Na próxima semana, para muitos cristãos espalhados pelo mundo (do Paquistão ao Afeganistão, passando pelo Egipto, Irão, Iraque, Líbia, Nigéria, Arábia Saudita, Somália, Sudão, Síria, Iémen, Eritreia, Coreia do Norte, Azerbaijão e o Usbequistão e muitos mais), a simples presença nas cerimónias da Semana Santa acarretará o risco de martírio.

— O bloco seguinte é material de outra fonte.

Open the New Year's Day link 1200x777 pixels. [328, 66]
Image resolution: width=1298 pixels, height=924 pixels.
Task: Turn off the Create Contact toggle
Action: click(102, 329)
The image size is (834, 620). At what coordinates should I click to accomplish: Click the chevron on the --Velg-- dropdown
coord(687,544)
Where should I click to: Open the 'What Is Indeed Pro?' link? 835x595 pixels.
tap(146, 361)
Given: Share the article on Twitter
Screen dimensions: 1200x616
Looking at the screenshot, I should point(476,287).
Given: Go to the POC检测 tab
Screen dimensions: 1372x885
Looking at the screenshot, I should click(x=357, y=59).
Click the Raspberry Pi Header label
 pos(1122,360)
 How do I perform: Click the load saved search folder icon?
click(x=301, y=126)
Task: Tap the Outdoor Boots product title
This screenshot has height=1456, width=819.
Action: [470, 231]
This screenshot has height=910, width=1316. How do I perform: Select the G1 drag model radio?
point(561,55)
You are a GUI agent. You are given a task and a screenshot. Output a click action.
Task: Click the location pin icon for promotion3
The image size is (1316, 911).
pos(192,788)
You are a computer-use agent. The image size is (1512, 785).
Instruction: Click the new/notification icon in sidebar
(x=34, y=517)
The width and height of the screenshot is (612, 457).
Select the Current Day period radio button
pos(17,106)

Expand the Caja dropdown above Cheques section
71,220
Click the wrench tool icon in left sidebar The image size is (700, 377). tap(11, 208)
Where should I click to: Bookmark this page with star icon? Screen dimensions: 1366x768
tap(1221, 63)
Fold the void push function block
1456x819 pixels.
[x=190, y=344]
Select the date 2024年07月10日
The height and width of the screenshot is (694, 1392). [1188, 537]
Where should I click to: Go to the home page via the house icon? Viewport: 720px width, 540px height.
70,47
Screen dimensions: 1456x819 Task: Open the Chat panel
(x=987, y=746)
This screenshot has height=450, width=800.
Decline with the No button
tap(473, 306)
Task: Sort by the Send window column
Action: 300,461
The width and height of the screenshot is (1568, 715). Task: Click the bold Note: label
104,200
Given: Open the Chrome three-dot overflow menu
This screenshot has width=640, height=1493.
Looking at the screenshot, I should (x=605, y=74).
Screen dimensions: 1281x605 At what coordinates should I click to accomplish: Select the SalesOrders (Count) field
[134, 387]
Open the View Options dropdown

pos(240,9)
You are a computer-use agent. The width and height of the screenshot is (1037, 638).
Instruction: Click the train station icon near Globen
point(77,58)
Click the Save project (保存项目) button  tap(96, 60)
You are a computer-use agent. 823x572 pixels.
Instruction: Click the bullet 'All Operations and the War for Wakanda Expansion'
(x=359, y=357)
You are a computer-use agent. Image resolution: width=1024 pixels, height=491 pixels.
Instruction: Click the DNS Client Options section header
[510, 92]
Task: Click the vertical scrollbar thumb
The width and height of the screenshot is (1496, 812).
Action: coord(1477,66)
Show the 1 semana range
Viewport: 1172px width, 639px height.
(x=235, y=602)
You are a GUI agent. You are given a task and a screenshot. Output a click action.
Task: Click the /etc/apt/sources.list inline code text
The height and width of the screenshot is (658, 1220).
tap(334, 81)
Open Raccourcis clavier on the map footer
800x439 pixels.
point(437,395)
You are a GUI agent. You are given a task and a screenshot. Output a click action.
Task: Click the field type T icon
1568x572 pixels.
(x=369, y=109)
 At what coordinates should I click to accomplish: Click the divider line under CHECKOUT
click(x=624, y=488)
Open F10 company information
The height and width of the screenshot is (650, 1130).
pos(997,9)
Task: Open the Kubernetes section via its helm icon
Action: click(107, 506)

Esta sexta-feira, a Comissão Nacional Justiça e Paz (CNJP), no seu texto de alerta de preparação para a Páscoa, parafraseando os conhecidos versos de Sophia, "vemos ouvimos e lemos", recorda que não temos o direito de continuar a ignorar os irmãos perseguidos nem de deixar esquecer o grito do sangue destes novos mártires.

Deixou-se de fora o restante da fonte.